The radiopharmaceutical agent used is 99mTc hexamethylpropyleneamine oxime. In children, the minimal amount of blood needed for labeling is 10 to 15 mL, depending on the child’s size and circulating leukocyte count. Images are acquired at 30 minutes and 2 to 3 hours after the injection of the labeled white blood cells. The patient should void before each image acquisition. SPECT imaging may be performed after planar imaging for improved localization of the disease. A study with normal findings reveals uptake of the radiolabeled leukocytes by the liver, spleen, bone marrow, kidneys, and urinary bladder. Normal bowel activity due to hepatobiliary excretion is seen in 20% to 30% of children by 1 hour. Abnormal bowel activity may be seen in 15 to 30 minutes and usually increases in intensity during the next 2 to 3 hours.

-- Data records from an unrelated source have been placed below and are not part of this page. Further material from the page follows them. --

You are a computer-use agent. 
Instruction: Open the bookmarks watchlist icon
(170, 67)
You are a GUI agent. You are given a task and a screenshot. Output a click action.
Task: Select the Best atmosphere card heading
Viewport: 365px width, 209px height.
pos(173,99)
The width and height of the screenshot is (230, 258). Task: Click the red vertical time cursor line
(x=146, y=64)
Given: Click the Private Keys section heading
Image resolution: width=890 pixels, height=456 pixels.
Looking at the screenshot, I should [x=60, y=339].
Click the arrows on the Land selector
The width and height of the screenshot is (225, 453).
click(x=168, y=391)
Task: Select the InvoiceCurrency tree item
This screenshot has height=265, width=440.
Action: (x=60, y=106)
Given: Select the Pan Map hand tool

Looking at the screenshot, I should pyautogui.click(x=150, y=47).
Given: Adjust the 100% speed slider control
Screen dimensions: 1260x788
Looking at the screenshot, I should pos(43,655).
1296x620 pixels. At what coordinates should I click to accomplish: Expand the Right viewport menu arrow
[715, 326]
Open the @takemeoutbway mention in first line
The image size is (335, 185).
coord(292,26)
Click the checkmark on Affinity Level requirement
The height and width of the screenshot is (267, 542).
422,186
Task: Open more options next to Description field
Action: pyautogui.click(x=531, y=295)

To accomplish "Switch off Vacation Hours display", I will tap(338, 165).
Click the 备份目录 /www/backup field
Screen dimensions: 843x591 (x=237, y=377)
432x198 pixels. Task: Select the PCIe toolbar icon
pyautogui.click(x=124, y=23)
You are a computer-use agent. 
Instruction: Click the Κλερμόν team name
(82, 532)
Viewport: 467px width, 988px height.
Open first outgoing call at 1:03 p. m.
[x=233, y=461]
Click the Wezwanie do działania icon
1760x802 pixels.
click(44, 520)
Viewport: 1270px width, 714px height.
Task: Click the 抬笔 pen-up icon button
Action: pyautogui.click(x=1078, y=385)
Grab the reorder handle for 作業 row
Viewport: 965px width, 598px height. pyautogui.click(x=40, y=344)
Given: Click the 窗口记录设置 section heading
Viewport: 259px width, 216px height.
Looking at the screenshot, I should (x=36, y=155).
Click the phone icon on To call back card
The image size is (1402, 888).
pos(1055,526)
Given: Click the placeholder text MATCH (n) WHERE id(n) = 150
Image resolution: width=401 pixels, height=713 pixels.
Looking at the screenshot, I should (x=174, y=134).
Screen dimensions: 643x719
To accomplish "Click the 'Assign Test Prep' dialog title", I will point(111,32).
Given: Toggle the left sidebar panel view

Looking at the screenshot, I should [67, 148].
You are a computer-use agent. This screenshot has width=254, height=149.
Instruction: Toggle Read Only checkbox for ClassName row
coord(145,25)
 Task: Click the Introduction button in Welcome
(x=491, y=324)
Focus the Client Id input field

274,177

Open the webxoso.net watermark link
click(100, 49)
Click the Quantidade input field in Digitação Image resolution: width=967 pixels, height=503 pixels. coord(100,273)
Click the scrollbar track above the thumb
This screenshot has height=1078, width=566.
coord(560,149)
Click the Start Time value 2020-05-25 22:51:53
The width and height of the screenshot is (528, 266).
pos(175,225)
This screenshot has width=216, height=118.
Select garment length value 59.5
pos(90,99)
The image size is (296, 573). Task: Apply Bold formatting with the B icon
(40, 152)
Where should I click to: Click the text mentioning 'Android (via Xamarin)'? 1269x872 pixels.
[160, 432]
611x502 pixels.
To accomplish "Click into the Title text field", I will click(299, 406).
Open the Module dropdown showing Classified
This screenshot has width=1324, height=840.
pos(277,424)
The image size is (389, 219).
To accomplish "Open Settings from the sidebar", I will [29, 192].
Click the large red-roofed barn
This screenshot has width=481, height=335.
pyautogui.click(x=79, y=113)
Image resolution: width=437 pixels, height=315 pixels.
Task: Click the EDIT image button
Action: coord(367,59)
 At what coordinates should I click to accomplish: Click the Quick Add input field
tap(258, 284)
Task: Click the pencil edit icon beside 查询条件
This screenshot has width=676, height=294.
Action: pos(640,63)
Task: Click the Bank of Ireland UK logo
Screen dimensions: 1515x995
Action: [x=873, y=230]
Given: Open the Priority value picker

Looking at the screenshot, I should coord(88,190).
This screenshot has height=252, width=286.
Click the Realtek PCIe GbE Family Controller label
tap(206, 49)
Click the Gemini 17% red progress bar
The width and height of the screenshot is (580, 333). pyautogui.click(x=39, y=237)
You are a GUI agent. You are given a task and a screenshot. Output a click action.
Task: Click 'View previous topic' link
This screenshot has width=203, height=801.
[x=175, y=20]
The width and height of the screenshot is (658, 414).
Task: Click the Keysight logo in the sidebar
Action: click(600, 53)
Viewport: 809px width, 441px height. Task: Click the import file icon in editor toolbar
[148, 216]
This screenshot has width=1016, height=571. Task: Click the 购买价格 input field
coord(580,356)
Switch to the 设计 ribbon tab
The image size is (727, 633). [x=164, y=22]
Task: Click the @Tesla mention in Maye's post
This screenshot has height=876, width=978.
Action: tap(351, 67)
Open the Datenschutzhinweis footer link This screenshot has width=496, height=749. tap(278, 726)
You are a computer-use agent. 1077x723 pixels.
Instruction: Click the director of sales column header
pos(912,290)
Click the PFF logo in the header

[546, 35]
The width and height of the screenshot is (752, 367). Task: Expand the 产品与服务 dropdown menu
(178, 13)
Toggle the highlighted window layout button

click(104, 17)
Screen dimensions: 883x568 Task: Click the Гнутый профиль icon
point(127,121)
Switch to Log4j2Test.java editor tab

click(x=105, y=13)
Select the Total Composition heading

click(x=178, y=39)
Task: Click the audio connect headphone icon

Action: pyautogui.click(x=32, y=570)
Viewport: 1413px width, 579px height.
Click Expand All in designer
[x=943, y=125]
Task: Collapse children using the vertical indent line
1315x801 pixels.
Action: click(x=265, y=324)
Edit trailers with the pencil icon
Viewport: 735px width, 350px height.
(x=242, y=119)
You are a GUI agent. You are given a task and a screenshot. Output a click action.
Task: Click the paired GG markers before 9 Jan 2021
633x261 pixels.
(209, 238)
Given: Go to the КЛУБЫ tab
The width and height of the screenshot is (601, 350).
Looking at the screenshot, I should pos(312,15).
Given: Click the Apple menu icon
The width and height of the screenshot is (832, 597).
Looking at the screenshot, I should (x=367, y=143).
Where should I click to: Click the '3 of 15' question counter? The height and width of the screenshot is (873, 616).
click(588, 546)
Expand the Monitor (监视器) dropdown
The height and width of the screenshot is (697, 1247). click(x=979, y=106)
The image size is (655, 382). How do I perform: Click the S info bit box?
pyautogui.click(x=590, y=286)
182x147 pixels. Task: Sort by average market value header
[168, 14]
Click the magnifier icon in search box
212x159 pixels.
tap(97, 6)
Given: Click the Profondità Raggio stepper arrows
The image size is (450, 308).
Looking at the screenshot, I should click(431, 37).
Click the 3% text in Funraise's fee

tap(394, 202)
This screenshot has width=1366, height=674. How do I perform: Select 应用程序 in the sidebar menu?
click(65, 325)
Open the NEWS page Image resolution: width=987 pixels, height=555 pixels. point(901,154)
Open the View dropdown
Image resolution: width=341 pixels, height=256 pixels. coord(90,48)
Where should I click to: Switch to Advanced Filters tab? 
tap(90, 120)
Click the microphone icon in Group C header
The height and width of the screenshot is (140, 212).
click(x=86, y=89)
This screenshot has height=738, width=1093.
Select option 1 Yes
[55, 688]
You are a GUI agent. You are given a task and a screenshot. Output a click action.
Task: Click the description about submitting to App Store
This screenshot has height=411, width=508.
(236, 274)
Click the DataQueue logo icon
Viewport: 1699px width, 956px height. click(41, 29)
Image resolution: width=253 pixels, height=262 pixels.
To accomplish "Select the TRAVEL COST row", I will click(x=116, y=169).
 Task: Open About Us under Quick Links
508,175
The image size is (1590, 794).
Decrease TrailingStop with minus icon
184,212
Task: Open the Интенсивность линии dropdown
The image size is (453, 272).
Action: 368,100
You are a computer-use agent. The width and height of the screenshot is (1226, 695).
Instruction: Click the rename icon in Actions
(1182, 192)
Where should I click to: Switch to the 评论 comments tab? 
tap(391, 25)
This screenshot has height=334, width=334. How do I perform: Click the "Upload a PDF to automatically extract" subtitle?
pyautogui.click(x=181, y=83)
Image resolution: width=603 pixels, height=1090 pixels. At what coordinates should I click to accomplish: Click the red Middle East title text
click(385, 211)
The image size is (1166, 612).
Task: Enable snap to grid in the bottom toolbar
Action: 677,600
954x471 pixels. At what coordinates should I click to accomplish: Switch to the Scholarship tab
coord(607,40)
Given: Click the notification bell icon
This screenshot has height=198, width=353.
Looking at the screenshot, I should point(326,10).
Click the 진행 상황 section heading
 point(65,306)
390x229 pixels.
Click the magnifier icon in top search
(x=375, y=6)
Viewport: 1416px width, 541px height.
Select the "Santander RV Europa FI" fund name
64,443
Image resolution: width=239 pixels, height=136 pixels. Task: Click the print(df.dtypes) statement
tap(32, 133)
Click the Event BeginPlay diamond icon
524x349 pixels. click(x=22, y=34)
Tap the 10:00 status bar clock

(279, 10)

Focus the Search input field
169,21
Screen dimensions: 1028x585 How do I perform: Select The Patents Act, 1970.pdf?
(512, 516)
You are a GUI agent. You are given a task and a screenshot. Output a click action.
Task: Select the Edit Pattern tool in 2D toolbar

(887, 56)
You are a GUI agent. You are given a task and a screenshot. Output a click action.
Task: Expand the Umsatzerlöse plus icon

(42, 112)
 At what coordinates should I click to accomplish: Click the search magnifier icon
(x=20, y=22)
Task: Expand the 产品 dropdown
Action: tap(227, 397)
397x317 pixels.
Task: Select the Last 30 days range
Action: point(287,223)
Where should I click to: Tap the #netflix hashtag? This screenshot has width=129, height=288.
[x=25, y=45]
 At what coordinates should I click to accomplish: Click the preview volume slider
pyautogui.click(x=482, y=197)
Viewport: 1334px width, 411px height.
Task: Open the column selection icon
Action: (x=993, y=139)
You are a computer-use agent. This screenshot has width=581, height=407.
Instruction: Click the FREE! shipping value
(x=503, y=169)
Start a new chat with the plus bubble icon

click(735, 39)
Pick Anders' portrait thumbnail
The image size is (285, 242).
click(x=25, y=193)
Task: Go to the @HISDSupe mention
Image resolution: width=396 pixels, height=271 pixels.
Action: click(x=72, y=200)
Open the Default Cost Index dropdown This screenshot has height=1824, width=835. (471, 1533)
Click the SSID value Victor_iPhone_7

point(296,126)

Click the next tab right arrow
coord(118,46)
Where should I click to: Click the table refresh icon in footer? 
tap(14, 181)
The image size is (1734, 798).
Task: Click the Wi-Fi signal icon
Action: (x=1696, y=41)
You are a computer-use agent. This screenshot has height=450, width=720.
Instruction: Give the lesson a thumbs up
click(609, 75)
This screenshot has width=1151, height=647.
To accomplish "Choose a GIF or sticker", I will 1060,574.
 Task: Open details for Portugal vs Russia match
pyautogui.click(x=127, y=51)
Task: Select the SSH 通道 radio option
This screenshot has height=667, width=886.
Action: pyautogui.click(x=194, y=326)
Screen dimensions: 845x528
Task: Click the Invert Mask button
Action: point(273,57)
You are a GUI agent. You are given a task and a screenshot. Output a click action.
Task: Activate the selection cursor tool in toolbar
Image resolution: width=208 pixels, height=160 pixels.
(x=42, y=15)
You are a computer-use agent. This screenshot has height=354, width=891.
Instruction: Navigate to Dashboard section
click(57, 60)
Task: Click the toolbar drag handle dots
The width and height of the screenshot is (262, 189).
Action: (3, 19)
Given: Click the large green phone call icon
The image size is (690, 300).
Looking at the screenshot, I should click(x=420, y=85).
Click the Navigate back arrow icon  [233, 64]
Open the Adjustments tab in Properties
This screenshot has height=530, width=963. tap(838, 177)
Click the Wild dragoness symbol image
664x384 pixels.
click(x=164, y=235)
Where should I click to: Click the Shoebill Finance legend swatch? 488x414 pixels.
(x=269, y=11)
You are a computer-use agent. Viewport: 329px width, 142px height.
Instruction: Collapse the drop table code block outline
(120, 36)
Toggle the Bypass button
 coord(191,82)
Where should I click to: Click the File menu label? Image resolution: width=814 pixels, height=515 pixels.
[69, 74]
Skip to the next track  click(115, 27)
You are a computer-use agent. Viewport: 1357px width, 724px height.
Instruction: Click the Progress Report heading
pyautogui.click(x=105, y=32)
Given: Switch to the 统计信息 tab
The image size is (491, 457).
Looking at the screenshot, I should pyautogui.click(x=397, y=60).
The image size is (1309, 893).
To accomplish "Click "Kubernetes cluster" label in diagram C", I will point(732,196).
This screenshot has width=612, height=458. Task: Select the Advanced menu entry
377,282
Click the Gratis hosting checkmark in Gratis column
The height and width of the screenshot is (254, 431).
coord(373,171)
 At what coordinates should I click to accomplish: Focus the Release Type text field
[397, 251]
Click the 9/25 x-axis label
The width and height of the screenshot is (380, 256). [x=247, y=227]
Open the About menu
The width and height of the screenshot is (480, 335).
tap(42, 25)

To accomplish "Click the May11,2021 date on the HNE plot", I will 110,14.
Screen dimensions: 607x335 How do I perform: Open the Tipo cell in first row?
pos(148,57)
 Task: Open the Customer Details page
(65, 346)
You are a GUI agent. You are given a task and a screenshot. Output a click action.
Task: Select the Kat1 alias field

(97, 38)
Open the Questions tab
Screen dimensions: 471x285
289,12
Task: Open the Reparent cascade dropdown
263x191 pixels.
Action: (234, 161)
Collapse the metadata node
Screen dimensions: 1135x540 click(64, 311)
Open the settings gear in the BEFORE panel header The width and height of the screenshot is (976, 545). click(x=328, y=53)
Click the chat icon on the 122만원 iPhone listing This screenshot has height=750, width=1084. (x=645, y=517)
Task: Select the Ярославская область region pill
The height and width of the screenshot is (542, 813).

Positron Emission Tomography

PET using fluorine-18 (18F) fluorodeoxyglucose has been reported as a noninvasive, sensitive alternative to conventional studies in the identification and localization of intestinal inflammatory and infectious processes in children. Specific inflammatory conditions investigated using 18F-fluorodeoxyglucose PET imaging include inflammatory bowel disease,100102 chronic granulomatous disease,31 appendicitis,103 and fever of unknown origin.104

PET imaging using 18F-dihydroxyphenylalanine has been used to distinguish focal from diffuse pancreatic disease in infants with hyperinsulism. Patients with focal disease may undergo resection of the offending adenoma, whereas those with diffuse disease may be treated with octreotide or subtotal pancreatectomy.105,106 The imaging techniques for these PET studies are beyond the scope of this chapter.